Your Town, July 22, 2012
Now where did I put it?
I remembered storing the treasured book in a “safe” place several years ago, but I’d already scoured closet shelves, drawers and other areas, looking for it and was coming up empty-handed. It was a book my son and I created years ago in his second grade class. His teacher assigned the project to each of the students with a parent and Kevin and I tackled the project with enthusiasm when it was our turn to present to the class.
We wrote and illustrated a book as a team, using 10 or so pre-lined pages provided with an area for illustrations. We bound it with construction paper and decorated it with the title and a drawing of the main character — a bicycle.
We were quite proud of the finished product — so proud, that after it was presented to the class and received a gold star from his teacher, we forwarded copies on to several children’s book publishing companies for consideration.
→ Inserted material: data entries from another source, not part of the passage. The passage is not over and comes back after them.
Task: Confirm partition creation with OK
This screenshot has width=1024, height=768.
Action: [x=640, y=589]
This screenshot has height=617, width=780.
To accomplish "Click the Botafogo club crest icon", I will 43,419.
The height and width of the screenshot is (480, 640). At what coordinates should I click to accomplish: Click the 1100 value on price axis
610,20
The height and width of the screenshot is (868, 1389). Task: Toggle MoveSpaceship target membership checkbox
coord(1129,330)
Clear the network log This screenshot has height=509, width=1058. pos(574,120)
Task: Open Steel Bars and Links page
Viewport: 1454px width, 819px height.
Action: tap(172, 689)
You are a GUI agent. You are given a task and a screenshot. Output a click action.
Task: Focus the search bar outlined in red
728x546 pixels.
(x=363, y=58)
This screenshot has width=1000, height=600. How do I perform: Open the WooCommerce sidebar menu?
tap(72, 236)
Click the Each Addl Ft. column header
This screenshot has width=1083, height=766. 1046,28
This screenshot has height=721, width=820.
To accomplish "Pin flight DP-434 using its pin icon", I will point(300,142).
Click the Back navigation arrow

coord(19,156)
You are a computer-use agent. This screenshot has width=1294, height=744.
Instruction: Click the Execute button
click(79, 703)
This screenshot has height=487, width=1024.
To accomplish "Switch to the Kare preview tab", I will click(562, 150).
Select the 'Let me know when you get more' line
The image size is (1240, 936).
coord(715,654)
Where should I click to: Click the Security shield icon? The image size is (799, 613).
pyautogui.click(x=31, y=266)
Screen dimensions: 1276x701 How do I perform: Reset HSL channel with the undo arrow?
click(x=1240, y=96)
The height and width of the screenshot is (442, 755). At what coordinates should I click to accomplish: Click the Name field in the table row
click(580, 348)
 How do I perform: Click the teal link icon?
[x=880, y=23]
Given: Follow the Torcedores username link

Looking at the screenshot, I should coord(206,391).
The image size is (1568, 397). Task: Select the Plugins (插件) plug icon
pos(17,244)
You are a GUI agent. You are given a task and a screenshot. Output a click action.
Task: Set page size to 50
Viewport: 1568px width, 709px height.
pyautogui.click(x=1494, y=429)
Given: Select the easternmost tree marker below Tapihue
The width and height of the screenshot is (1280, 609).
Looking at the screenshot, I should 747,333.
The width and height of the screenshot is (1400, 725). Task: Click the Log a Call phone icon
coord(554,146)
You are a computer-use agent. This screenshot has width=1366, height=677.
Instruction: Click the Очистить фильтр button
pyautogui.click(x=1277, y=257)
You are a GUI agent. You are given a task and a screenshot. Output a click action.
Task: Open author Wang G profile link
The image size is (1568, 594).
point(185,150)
However, when the mailbox started filling with rejection letters, we realized it probably wasn’t mass publishing material — but to us, it was the best children’s book ever.
Where is it?
While digging through my cedar chest and piles of archives of my and my children’s life in search of the book last weekend, I found numerous other treasures like my grade school report cards, high school journals of sticky-sweet love poems, a collection of Jon and Kevin’s baby teeth (I thought the Tooth Fairy took those?), broken cigars with packaging that announced “It’s a Boy,” and various news clippings of prominent events through the years.
Among the clippings was a tear sheet of an ad promoting the beginning of this column — the birth of Your Town. “Tell it to Tammy,” the promo said, introducing its writer and informing the readers that I was a know-it-all and wanted to know everything about this town, from the community itself.
The photo of me in the promotion was the same photo that has appeared alongside this column since day one. It’s a good thing my likeness hasn’t changed much in the past eight years. (Insert smiley face). You know what else hasn’t changed — the role this column plays in the community. Eight years later, it’s still about your clubs and organizations — the treasures that make up this town we call home.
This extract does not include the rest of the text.